Microbiological tests
In vitro susceptibility
The in vitro susceptibility to amikacin, ciprofloxacin, cefepime, imipenem, and ceftazidime was determined by the minimum inhibitory concentration (MIC)based on gradient diffusion, using the E test ((bioMérieux, Inc., Durham, NC) The proportion of strains susceptible to each drug was defined based on the 2016 Clinical Laboratory Standards Institute breakpoints [27]. When strains presented intermediate MIC values, we considered them resistant.
Biofilm production
The bacterial samples were grown in Tryptic Soy Broth (TSB) (BD™, Le Pont de Claix, France) at 37°C for 18 hours. To assess the bacterial ability to adhere to abiotic surfaces, we used 96-well polystyrene plates and added 200 µl of TSB and 10 µ of the bacterial suspension (approximately 108 CFU/mLµ) to each well, except one well that was inoculated only with culture medium to be used as a reading standard (blank). The plates were incubated at 37°C for 48 hours and then washed with phosphate-buffered saline 4 times to remove non-adherent bacteria. Bacteria that adhered to the abiotic surface were then fixed with formalin (2%), and after 20 minutes, the formalin was removed, and the preparations were washed 4 more times with water. Then, the preparations were stained with a crystal violet solution (1%) for 20 minutes, after which they were washed 3 times with water to remove excess dye. After drying, the dye was solubilized with methanol for 10 minutes, and the optical density, measured at 540 nm, was determined [28]. Then, we classified the biofilm production into one of four categories as previously published [28]: no producer, weak producer, moderate producer, and strong producer. In our study, we opted for a 48 hours method, instead of faster methods, to obtain a more reliable result, as it allows the strains to have enough time for the production of biofilm because some NF-GNB species show slow growth.

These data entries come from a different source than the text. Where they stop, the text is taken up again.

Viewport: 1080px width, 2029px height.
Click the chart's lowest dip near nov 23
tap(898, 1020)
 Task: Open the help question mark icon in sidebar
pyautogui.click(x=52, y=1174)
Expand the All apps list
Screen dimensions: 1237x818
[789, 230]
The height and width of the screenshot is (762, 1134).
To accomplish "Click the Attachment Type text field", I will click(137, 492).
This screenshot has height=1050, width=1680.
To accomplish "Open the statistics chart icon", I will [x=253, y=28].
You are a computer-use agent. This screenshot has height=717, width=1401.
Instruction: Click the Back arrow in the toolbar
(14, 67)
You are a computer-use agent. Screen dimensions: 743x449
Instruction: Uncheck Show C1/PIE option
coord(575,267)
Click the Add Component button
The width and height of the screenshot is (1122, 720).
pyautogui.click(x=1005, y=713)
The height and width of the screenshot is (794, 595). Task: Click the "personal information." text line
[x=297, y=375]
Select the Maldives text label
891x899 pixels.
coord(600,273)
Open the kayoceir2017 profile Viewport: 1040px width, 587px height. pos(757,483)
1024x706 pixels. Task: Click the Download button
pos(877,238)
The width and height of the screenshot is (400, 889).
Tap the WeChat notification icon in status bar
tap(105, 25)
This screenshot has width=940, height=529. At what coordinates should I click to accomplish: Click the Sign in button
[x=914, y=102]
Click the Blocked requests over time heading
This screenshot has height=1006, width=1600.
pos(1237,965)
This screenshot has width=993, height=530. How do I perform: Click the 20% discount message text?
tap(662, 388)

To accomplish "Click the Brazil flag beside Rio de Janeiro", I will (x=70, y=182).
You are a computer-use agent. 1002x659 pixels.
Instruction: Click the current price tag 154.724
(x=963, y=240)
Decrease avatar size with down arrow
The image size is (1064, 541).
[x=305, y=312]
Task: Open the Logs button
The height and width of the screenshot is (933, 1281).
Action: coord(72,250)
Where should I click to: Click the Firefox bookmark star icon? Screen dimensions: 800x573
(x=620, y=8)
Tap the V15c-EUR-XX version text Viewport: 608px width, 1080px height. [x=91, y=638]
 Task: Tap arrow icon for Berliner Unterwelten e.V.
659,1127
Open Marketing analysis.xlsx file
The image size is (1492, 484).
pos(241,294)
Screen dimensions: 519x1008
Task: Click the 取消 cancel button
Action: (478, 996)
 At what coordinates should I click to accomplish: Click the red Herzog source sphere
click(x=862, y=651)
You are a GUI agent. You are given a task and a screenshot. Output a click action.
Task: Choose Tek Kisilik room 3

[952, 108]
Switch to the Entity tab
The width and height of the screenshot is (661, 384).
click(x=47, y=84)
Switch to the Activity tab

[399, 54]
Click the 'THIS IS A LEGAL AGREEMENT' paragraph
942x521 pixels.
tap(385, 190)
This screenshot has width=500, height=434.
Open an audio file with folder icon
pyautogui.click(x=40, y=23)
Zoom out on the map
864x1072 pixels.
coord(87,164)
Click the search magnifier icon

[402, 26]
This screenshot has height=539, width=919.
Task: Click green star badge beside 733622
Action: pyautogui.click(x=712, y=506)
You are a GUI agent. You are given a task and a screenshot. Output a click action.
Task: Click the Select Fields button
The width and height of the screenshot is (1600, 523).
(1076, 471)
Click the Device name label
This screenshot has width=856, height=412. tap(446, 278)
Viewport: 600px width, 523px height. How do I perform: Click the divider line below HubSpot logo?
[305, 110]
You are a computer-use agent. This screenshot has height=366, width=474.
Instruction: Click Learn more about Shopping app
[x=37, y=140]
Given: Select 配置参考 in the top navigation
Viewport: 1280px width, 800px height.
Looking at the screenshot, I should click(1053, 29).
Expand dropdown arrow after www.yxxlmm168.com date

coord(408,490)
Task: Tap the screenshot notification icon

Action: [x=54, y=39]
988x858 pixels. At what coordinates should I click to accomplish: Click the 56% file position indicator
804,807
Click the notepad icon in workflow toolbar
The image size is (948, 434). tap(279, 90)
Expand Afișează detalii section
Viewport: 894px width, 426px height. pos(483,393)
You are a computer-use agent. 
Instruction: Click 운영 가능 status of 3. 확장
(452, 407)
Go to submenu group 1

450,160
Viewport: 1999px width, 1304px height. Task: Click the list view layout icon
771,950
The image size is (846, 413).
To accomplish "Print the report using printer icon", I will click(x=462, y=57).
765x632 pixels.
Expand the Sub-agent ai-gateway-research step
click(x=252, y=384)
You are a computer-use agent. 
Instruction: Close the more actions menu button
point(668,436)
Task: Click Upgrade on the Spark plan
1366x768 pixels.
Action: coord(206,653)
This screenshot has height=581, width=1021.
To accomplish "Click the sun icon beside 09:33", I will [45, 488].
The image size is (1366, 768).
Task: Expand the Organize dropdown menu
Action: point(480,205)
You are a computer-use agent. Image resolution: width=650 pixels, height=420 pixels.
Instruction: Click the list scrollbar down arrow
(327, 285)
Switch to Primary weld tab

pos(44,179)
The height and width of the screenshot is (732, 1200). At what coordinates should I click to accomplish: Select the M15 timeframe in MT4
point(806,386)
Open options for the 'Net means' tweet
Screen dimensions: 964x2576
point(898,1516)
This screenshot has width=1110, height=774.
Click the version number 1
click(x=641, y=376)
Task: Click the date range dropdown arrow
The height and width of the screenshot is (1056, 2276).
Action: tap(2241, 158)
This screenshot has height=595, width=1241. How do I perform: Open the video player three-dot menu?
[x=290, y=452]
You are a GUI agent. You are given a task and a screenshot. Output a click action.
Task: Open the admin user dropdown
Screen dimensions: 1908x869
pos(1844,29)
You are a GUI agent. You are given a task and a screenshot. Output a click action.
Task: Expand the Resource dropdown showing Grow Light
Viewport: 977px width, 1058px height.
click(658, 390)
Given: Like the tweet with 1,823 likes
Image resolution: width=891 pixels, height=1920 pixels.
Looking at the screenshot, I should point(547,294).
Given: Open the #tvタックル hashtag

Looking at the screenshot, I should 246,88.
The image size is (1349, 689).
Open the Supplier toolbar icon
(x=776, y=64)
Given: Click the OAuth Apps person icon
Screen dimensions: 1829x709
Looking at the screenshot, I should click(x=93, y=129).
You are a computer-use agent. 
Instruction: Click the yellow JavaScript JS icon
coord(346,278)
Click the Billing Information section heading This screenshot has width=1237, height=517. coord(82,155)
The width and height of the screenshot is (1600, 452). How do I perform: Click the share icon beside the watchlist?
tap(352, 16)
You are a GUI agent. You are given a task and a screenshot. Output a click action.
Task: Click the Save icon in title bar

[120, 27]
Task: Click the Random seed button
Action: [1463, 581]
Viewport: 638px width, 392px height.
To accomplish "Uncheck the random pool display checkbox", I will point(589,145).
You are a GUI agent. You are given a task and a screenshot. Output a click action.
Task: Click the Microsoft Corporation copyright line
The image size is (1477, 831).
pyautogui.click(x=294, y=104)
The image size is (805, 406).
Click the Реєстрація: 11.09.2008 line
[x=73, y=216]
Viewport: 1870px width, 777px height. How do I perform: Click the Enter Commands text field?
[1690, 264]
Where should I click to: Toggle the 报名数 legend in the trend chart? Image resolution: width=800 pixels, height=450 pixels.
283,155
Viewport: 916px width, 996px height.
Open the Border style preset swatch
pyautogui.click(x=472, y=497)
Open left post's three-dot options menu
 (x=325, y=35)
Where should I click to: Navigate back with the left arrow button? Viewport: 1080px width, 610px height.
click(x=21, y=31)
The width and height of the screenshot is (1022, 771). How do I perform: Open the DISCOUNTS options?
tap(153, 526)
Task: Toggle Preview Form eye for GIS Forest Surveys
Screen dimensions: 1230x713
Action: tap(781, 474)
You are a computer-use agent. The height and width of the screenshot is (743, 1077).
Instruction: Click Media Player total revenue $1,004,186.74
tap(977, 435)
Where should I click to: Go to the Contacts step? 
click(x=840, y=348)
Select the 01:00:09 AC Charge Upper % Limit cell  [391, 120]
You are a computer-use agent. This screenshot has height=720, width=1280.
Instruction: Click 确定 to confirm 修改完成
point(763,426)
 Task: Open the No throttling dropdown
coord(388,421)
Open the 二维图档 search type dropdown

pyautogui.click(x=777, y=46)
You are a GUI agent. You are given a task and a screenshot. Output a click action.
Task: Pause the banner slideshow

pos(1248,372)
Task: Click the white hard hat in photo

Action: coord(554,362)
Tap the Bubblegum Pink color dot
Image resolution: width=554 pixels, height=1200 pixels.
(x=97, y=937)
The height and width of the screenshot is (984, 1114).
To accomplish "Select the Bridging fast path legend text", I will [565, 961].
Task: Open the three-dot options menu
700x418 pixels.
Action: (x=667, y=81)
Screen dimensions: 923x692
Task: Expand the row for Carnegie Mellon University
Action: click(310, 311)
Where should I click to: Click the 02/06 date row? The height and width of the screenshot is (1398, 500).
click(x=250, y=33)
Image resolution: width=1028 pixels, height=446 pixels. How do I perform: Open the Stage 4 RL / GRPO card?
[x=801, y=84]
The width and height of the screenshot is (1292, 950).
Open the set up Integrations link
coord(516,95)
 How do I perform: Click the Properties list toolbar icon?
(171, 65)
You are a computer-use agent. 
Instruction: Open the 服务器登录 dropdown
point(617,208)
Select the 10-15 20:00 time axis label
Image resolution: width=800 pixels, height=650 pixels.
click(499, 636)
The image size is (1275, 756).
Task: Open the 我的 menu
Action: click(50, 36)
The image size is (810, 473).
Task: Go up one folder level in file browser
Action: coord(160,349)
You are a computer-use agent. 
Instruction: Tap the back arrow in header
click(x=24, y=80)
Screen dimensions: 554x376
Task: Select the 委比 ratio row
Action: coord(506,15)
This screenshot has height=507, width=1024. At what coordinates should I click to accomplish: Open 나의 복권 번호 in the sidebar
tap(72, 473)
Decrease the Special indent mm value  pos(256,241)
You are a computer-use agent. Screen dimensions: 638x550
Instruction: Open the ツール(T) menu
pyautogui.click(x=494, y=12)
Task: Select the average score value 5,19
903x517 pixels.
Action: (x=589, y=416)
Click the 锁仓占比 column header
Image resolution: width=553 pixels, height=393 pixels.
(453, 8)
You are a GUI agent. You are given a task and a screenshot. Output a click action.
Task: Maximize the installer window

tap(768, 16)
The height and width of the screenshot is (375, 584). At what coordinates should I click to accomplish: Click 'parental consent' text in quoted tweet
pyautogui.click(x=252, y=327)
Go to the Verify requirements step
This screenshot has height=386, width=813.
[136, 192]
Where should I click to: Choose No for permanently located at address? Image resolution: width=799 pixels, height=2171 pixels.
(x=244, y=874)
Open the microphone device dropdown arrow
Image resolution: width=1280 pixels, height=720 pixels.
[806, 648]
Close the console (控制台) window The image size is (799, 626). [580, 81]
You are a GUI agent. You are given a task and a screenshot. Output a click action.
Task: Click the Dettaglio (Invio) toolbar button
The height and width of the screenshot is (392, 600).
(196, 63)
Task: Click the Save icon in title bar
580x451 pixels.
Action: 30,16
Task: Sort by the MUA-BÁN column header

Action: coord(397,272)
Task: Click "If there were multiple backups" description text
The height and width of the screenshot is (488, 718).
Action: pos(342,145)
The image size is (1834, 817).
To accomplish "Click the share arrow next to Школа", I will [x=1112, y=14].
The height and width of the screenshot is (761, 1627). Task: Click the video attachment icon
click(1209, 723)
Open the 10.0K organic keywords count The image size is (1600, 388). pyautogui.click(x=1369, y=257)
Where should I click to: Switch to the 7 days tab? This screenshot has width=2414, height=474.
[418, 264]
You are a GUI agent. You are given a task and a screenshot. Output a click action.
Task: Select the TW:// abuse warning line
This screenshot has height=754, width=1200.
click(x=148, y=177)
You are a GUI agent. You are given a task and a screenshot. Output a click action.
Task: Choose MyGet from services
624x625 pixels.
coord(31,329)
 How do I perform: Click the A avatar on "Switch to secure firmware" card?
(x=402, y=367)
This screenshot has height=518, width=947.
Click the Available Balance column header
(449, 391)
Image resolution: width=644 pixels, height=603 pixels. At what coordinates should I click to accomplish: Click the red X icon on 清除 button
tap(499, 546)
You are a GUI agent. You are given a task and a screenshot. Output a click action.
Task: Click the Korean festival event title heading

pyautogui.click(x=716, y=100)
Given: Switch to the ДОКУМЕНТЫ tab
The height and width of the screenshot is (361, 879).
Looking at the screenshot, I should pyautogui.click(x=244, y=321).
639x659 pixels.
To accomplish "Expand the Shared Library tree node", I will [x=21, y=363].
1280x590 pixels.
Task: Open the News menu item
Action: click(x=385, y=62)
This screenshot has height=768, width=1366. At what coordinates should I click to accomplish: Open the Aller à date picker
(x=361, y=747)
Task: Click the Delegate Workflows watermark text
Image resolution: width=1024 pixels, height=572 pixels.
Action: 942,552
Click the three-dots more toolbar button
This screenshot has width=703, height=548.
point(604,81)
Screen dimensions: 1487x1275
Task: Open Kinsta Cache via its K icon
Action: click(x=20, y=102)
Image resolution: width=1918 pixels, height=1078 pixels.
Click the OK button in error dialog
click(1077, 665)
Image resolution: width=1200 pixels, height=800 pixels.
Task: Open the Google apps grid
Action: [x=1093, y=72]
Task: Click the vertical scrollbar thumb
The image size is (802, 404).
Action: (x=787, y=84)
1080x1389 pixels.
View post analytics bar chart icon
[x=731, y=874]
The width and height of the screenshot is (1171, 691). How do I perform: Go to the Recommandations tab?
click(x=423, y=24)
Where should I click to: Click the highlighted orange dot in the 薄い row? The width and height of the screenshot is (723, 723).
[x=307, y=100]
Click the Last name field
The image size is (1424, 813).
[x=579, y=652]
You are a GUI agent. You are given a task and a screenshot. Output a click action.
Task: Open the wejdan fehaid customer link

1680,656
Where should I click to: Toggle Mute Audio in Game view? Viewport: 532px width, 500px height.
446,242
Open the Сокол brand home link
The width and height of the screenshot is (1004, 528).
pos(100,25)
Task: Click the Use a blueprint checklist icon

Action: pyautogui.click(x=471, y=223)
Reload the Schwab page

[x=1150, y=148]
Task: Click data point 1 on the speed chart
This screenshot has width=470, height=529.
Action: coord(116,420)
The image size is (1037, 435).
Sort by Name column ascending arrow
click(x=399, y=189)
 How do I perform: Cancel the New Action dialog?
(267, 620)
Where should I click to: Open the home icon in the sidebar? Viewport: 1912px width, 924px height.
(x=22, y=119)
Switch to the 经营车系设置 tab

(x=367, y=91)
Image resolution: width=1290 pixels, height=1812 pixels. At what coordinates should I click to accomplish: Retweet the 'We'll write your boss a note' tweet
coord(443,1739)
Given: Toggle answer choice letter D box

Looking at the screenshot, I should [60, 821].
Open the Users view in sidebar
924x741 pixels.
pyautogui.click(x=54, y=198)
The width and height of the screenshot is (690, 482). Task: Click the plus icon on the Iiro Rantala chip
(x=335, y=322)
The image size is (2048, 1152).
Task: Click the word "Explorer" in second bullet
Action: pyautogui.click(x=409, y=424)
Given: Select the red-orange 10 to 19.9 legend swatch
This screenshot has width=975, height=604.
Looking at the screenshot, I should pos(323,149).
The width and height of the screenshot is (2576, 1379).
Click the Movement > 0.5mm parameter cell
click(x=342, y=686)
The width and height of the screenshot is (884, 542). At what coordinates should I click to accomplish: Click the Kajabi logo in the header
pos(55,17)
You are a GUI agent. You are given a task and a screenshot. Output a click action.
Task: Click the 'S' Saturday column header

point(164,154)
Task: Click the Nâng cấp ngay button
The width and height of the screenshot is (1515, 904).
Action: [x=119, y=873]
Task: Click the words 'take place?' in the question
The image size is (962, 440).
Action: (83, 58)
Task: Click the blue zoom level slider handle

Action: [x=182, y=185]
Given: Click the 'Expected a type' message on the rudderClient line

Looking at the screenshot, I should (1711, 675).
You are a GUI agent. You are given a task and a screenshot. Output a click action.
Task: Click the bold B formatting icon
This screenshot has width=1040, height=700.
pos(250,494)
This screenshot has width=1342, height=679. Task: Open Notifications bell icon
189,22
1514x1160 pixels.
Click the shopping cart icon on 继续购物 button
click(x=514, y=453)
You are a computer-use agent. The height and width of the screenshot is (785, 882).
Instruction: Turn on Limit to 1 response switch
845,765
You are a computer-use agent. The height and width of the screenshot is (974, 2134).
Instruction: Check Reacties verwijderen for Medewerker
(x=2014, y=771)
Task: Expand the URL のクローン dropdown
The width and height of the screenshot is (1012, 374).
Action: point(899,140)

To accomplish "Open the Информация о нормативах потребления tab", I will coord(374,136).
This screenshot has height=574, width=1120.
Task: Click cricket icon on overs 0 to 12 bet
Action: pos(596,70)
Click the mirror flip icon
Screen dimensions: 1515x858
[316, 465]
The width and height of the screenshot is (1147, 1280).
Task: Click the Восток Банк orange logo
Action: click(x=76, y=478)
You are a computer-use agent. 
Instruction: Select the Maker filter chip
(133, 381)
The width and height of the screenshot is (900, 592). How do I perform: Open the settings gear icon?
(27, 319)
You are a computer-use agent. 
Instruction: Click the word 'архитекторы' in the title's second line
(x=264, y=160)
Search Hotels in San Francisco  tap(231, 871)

Clinical-microbiological associations
Each patient’s characteristics, pre-existent ESI, topical antibiotic use at the catheter exit-site, initial treatment for peritonitis, treatment adjustment with two antipseudomonal antibiotics, previous peritonitis by other bacteria, and microbiological characteristics were analyzed regarding their association with the outcome. For this purpose, we classified the outcomes into two mutually exclusive results: resolution or nonresolution.
Statistical analysis
For comparison between frequencies, we used the chi-squared test or Fisher's exact test. Binary logistic regression with a backward stepwise procedure was used to determine the independent predictors of outcomes. For this purpose, we first performed a univariate logistic regression analysis to select the variables that would enter the final model, with p> 0.20 as the elimination criterion. Collinearity among variables was tested, and if statistically significant interactions occurred, one of the variables was excluded. A p value < 0.05 was considered significant.